• _TASKS TO PERFORM_
(a) Transcribe the passage of the van der Aa review starting with "Above, Between, Attach, Just" and going on through "time is right.".
(b) Using the van der Aa review, decide whether each statement agrees with it, answering yes or no and quoting the deciding words: (i) The disc appeared on the Composer's Voice label. (ii) Van der Aa returns to traditional, audience-friendly musical forms. (iii) Composers seeking recognition in the late twentieth century had to contend with mid-century dogma.

• _EXCERPTED PASSAGE_
--------------------------------------------------
Above, Between, Attach, Just Before, Auburn, Oog is
the long title assigned by Dutch Composer's Voice label to the maiden
solo voyage on disc of contemporary Dutch composer Michel van der Aa. At the beginning of the twenty-first century, van der Aa
is considered one of the young Turks of cutting-edge European concert
music. Composers attempting to make a name in the late twentieth century
had to deal with a great deal of mid-century dogma, the legacy of
academic serialism, and of minimalism. Van der Aa comes to contemporary
music with no such baggage in tow, yet instead of turning back to
traditional, audience-friendly musical forms, van der Aa
makes avant-garde music that is fresh, uncompromising, and
boundary-expanding. He arrives at a time of cynicism and a lack of
decisiveness about the future of experimental music; and perhaps his
time is right.
--------------------------------------------------
• _RECORD EXCERPTS_
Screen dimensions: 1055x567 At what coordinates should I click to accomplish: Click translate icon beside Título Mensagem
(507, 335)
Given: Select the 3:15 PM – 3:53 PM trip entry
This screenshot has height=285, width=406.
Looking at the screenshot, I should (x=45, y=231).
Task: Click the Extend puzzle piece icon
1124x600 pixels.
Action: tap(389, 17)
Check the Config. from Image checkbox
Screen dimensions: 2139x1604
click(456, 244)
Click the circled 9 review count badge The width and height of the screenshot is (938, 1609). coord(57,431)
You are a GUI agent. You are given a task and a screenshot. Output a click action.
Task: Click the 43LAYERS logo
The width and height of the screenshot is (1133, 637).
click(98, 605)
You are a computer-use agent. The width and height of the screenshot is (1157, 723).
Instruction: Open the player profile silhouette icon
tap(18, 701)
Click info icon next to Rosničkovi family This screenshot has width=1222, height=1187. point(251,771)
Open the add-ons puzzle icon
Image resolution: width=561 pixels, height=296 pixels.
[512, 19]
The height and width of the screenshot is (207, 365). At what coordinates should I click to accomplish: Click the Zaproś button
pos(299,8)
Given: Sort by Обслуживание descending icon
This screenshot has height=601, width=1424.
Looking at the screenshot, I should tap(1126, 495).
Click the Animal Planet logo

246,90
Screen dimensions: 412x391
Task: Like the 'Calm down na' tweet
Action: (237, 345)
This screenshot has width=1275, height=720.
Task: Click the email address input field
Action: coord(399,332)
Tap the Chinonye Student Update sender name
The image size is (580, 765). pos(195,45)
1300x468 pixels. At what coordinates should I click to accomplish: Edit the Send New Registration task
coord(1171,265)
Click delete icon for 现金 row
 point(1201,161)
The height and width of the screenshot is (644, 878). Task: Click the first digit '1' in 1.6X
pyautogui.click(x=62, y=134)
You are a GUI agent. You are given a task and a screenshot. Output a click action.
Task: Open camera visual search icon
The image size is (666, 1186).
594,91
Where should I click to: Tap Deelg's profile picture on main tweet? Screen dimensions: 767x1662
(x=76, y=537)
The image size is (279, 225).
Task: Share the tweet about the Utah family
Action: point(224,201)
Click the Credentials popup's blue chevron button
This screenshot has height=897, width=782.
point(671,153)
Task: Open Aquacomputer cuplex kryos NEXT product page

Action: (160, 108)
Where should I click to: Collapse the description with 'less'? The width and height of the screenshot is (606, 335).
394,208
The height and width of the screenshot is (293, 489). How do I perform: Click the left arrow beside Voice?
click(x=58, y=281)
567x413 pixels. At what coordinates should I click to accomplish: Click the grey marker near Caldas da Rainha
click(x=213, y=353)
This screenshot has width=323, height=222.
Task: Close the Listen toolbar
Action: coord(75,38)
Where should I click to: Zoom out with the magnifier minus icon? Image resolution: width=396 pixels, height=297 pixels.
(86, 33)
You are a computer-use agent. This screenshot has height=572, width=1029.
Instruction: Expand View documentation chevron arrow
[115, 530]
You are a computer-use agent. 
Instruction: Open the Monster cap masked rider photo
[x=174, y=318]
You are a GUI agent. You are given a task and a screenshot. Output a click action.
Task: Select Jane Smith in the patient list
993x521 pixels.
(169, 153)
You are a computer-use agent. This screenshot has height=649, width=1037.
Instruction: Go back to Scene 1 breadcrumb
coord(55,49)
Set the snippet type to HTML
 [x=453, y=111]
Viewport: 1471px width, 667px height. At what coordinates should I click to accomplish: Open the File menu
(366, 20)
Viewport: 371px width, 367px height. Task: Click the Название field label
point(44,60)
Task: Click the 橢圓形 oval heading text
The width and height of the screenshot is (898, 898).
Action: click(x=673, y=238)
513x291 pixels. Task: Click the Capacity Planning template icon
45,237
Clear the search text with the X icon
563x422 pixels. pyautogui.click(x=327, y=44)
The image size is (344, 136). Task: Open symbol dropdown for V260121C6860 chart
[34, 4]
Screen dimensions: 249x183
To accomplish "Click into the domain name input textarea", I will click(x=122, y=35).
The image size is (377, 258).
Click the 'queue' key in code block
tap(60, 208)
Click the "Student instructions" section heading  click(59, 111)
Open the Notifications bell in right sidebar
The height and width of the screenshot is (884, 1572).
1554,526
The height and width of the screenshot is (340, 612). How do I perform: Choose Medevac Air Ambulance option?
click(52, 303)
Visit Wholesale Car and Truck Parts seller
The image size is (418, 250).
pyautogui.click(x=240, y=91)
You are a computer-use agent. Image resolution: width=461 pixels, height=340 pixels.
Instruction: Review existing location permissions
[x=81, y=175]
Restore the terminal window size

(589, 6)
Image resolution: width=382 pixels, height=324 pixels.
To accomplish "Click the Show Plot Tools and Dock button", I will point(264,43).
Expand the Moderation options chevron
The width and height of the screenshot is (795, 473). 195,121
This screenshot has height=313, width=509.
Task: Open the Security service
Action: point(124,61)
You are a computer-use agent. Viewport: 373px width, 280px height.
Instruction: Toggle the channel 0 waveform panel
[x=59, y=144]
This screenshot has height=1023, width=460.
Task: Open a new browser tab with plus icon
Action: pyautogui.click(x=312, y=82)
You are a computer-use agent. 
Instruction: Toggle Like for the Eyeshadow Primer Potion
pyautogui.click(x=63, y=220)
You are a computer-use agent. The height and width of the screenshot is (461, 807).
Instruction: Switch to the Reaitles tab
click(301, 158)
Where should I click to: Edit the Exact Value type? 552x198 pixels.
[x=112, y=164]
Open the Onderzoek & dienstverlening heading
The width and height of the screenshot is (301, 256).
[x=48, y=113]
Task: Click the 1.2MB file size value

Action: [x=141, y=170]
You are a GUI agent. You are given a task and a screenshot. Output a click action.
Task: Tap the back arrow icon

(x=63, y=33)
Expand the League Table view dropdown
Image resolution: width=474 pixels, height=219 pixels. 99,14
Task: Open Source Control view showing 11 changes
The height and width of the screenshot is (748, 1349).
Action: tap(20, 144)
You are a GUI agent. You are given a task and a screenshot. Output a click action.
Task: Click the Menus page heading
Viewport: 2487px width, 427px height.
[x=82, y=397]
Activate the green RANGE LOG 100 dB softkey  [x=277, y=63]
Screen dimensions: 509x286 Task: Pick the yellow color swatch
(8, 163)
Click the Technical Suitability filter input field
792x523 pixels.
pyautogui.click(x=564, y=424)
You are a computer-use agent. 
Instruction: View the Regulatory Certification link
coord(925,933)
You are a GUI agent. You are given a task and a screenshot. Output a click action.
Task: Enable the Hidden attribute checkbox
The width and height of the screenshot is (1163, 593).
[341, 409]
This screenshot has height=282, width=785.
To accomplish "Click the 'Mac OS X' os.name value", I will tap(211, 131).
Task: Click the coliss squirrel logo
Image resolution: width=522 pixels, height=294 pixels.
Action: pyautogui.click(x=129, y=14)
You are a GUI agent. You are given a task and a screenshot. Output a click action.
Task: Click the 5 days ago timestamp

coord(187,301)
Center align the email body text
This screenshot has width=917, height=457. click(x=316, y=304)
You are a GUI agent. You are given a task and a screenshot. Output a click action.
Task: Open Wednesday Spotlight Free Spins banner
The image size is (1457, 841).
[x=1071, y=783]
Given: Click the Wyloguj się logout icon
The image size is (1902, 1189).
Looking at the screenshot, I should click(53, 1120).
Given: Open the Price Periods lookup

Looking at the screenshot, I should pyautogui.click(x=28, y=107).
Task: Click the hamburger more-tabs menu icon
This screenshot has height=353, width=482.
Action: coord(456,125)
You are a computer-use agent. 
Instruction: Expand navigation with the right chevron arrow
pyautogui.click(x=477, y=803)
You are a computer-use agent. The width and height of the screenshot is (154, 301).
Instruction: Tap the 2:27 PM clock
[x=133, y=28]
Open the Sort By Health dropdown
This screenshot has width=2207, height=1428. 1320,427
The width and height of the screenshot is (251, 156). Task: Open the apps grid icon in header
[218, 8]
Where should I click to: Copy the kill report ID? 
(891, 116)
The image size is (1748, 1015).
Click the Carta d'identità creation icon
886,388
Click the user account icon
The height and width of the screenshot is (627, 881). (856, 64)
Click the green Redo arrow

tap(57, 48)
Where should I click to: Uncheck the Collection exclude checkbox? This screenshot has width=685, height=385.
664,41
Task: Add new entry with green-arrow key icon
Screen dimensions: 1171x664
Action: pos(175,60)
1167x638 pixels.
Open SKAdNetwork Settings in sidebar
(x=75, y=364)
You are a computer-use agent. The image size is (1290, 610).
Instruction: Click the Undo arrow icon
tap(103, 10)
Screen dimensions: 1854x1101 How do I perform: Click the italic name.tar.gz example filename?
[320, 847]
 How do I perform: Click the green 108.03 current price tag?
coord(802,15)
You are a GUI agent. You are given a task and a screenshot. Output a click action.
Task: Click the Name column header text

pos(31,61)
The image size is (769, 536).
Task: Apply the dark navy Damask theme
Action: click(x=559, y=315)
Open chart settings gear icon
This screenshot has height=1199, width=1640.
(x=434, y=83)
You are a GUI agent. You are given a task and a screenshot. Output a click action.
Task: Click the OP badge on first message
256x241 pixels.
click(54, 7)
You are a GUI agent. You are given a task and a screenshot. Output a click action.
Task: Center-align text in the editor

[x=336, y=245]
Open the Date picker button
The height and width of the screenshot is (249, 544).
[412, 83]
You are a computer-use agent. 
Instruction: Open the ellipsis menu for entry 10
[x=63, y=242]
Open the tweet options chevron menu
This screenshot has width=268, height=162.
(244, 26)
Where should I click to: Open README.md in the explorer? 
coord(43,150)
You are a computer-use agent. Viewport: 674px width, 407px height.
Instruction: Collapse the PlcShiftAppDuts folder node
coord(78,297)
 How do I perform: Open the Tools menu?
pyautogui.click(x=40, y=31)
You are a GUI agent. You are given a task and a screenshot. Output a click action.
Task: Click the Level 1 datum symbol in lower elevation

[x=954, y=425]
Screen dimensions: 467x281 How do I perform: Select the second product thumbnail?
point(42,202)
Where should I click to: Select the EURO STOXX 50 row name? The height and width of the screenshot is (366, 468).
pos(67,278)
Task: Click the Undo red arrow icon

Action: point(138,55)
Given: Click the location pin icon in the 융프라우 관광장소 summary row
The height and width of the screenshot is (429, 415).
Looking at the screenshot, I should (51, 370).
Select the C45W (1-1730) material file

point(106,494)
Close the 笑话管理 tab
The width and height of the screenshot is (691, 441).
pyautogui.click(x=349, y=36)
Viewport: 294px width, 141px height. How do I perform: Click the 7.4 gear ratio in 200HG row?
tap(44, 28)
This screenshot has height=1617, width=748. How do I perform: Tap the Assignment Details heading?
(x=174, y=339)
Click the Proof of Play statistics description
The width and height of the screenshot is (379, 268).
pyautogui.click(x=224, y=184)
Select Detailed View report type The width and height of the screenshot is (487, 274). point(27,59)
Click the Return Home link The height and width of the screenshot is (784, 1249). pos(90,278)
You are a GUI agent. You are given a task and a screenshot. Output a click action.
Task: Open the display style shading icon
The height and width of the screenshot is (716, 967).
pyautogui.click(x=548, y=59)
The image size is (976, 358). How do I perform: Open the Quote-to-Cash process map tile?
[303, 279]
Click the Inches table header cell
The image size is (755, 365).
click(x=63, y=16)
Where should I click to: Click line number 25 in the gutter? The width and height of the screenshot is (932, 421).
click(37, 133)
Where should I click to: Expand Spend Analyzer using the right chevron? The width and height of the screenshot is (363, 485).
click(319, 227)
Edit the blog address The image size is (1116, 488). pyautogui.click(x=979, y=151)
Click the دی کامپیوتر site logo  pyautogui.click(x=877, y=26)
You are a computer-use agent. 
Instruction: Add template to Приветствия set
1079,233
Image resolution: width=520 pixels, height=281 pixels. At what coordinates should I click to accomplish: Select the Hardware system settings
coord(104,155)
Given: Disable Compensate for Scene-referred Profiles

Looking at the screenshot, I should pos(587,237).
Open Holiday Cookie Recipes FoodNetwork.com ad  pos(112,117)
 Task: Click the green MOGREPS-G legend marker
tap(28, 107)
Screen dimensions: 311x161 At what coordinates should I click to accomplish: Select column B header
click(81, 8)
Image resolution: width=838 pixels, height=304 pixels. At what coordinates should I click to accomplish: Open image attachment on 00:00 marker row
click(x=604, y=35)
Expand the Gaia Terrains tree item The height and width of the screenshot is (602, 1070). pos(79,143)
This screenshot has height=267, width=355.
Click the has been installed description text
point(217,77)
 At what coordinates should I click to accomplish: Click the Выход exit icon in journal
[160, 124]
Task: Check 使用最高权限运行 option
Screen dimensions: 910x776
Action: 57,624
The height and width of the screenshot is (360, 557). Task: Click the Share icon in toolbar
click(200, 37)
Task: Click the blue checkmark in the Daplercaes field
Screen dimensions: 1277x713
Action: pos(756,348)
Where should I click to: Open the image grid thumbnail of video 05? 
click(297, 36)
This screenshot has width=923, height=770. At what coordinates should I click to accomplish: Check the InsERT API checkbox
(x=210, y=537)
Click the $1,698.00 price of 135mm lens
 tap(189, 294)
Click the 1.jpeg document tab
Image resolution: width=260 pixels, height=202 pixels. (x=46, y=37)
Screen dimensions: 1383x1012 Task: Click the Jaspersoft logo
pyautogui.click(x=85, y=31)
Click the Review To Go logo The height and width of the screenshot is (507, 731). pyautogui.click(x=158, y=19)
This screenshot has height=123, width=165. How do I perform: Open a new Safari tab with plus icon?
--------------------------------------------------
• _WRITTEN RESPONSES_
(a)
Above, Between, Attach, Just Before, Auburn, Oog is
the long title assigned by Dutch Composer's Voice label to the maiden
solo voyage on disc of contemporary Dutch composer Michel van der Aa. At the beginning of the twenty-first century, van der Aa
is considered one of the young Turks of cutting-edge European concert
music. Composers attempting to make a name in the late twentieth century
had to deal with a great deal of mid-century dogma, the legacy of
academic serialism, and of minimalism. Van der Aa comes to contemporary
music with no such baggage in tow, yet instead of turning back to
traditional, audience-friendly musical forms, van der Aa
makes avant-garde music that is fresh, uncompromising, and
boundary-expanding. He arrives at a time of cynicism and a lack of
decisiveness about the future of experimental music; and perhaps his
time is right.

(b)
(i) Yes: "assigned by Dutch Composer's Voice label"
(ii) No: "instead of turning back to traditional, audience-friendly musical forms, van der Aa makes avant-garde music"
(iii) Yes: "had to deal with a great deal of mid-century dogma"